[[ Text for analysis open ]]

Spore: A Game of Evolution

Spore is far from a new game. It was released almost four years ago to a tremendous amount of hype, in part due to it’s lead designer having a history of simulation games including the blockbuster SimCity and The Sims franchises. It received some criticism due to that hype, but it still turned out to be a fantastic game even if it hasn’t been awarded the same legacy and future that The Sims holds.

Spore is a simulation game based around evolution where you take a species from being a mere cell in an ocean to a galactic, space-bourn empire. Through the game you are slowly introduced to more civilised concepts of unity and, through hostile or friendly measures, eventually achieve world and galactic domination. As part of our look back on some of our favourite Mac games as part of Gaming Month, let’s take a look at this ambitious game.

[[ Text for analysis closed ]]
[[ Data extracts open ]]

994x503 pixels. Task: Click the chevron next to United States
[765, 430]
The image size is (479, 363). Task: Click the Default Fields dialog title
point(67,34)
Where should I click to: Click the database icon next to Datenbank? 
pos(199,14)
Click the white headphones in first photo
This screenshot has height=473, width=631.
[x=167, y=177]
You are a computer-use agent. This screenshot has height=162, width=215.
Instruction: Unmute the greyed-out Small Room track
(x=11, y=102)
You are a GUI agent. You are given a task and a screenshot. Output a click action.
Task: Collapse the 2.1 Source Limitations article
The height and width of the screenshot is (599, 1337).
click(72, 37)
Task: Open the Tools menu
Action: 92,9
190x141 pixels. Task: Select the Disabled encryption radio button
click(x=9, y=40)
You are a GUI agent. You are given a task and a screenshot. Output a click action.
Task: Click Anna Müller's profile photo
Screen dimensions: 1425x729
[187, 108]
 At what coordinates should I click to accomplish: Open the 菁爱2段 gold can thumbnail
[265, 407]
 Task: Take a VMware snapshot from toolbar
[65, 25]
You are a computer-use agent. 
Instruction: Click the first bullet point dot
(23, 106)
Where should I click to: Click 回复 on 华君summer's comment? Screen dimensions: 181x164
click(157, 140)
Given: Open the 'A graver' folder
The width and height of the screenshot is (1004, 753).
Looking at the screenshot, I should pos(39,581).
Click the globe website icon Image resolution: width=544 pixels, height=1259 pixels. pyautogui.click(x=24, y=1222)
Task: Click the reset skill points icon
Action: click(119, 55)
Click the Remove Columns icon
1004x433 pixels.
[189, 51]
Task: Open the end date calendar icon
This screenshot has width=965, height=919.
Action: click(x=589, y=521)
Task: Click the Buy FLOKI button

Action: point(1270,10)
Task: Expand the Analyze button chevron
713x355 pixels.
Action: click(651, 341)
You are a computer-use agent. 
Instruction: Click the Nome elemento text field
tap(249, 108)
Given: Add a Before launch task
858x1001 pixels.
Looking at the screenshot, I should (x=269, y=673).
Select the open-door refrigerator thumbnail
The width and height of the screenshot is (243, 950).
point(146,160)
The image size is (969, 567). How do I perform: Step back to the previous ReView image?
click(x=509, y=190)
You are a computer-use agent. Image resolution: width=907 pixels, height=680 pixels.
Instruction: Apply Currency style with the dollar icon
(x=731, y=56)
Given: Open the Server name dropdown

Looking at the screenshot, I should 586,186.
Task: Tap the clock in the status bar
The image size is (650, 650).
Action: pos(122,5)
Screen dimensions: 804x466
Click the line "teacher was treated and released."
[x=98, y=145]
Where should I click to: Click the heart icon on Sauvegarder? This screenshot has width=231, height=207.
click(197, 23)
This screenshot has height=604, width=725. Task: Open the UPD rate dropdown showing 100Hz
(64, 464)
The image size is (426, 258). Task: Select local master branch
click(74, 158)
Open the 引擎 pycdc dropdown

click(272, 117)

[[ Data extracts closed ]]

## Exercise tasks
**1)** In the Spore text, which franchises does the lead designer's history include?
**2)** Return the part of the Spore text between "Spore is a simulation" and "this ambitious game.", inclusive.
Answer from the Spore text alone, not from the lines.

## Your responses
**1)** SimCity and The Sims.

**2)**
Spore is a simulation game based around evolution where you take a species from being a mere cell in an ocean to a galactic, space-bourn empire. Through the game you are slowly introduced to more civilised concepts of unity and, through hostile or friendly measures, eventually achieve world and galactic domination. As part of our look back on some of our favourite Mac games as part of Gaming Month, let’s take a look at this ambitious game.